_Exercise details_. Copy out the lines of the records below, starting with the line containing "Click the Object" and going on through the line containing "Looking at the screenshot, I should (236, 81).". Reproduce each one character for character, keeping both end lines.

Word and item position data
────

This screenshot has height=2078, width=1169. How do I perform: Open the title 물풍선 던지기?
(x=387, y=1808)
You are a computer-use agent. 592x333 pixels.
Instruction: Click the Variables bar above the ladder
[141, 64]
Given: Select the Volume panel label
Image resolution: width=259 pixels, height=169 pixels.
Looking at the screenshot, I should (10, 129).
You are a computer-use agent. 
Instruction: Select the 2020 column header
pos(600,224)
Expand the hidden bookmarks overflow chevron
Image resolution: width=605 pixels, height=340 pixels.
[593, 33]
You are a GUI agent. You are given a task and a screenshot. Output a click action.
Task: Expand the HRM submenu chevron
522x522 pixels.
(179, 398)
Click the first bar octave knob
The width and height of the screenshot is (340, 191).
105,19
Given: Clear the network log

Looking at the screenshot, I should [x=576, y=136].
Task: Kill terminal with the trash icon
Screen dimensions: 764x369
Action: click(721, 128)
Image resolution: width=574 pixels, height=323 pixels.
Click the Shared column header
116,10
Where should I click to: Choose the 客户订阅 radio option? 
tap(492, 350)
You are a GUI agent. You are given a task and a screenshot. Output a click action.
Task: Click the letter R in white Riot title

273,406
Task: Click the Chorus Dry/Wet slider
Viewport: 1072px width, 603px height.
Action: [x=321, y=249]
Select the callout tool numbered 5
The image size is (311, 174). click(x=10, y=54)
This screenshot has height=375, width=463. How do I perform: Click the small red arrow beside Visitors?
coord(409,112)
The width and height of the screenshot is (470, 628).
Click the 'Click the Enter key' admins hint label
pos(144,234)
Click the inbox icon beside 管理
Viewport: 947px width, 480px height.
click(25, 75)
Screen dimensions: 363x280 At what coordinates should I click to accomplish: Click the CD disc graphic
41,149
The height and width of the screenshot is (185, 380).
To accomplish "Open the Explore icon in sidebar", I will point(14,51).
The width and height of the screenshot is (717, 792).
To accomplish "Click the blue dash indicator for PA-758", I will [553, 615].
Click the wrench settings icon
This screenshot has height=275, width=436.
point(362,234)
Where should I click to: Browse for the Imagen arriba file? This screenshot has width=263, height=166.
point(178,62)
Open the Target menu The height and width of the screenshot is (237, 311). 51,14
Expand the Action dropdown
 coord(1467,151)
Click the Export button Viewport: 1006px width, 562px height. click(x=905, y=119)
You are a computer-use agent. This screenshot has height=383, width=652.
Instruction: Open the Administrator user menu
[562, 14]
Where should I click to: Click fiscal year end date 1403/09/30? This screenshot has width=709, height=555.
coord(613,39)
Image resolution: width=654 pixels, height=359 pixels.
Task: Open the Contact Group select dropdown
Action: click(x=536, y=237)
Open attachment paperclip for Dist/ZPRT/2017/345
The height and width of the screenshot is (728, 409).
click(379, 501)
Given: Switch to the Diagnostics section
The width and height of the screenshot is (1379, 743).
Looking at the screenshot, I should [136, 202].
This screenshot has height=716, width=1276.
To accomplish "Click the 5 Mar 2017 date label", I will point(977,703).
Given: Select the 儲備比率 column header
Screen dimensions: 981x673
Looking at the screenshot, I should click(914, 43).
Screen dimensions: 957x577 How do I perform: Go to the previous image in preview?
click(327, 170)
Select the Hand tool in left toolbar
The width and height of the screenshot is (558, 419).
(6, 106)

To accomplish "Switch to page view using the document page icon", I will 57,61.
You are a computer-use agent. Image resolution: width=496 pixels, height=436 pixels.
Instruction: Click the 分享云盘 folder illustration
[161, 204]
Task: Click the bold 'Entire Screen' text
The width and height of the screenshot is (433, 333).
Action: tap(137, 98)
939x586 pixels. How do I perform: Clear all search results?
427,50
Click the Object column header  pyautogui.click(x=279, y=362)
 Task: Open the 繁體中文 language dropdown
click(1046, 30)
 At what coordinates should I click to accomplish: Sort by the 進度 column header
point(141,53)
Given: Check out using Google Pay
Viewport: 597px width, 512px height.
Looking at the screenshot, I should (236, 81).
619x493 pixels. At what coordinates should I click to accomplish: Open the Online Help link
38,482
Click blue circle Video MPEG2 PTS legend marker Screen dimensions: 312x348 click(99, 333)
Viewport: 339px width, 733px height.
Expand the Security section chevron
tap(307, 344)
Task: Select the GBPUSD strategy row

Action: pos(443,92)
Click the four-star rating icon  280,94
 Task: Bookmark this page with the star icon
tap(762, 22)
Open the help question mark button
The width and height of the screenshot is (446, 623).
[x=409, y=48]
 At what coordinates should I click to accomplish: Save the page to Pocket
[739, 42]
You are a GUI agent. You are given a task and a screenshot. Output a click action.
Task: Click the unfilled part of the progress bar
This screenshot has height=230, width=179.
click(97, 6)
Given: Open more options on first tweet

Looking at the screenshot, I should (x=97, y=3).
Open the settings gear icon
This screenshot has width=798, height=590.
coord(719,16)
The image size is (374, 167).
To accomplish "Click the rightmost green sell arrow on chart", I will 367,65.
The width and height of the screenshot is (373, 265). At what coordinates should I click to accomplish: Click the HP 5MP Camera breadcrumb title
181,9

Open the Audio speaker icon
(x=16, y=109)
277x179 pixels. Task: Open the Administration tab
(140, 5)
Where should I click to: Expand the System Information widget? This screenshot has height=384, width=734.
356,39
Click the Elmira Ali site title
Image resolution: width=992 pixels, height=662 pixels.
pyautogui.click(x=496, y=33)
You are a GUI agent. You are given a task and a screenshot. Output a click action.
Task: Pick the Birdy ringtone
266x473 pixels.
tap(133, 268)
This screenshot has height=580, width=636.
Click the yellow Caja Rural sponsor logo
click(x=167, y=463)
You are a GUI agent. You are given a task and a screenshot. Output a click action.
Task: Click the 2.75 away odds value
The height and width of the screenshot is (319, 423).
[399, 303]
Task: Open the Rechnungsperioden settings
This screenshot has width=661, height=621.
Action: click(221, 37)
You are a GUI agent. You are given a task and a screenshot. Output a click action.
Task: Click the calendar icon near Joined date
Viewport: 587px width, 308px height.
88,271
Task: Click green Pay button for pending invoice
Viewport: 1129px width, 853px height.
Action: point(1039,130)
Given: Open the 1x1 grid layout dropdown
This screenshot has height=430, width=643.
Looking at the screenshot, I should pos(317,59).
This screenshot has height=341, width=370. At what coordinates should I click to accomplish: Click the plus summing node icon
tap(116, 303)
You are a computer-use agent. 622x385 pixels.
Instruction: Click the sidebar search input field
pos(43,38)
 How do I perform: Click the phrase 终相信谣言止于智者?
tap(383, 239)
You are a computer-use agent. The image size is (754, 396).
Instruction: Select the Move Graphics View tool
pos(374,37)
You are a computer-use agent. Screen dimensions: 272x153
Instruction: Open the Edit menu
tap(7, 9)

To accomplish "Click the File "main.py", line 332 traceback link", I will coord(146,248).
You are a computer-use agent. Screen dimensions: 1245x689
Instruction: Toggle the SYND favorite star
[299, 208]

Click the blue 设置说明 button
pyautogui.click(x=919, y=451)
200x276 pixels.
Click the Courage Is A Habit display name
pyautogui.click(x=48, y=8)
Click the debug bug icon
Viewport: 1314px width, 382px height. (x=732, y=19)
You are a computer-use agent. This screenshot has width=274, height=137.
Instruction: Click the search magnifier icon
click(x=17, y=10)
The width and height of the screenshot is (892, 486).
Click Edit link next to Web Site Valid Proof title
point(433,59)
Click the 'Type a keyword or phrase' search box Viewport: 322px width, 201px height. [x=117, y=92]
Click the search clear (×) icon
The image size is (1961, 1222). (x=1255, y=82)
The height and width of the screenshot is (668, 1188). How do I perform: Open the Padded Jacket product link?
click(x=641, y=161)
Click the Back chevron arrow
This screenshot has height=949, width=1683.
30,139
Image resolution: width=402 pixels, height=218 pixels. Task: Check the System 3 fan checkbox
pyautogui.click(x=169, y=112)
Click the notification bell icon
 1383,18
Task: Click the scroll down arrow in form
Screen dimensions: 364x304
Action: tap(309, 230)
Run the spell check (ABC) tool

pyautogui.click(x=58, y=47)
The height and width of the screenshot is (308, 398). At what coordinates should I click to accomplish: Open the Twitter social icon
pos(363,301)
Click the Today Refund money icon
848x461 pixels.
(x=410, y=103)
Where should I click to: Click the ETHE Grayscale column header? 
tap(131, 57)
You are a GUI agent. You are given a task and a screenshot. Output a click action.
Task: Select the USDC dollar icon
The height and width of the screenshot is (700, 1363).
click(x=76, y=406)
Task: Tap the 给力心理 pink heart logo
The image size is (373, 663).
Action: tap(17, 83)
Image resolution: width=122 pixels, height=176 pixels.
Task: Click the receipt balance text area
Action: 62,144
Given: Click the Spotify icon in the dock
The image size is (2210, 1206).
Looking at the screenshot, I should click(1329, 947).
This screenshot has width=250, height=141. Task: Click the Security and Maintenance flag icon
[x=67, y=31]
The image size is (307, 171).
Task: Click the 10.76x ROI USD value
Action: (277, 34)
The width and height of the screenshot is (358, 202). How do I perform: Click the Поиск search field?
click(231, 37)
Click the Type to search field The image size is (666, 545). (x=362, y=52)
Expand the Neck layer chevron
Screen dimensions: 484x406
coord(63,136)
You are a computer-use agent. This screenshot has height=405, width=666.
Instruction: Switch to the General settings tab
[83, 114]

────

_Output for this exercise_.
Click the Object column header  pyautogui.click(x=279, y=362)
 Task: Open the 繁體中文 language dropdown
click(1046, 30)
 At what coordinates should I click to accomplish: Sort by the 進度 column header
point(141,53)
Given: Check out using Google Pay
Viewport: 597px width, 512px height.
Looking at the screenshot, I should (236, 81).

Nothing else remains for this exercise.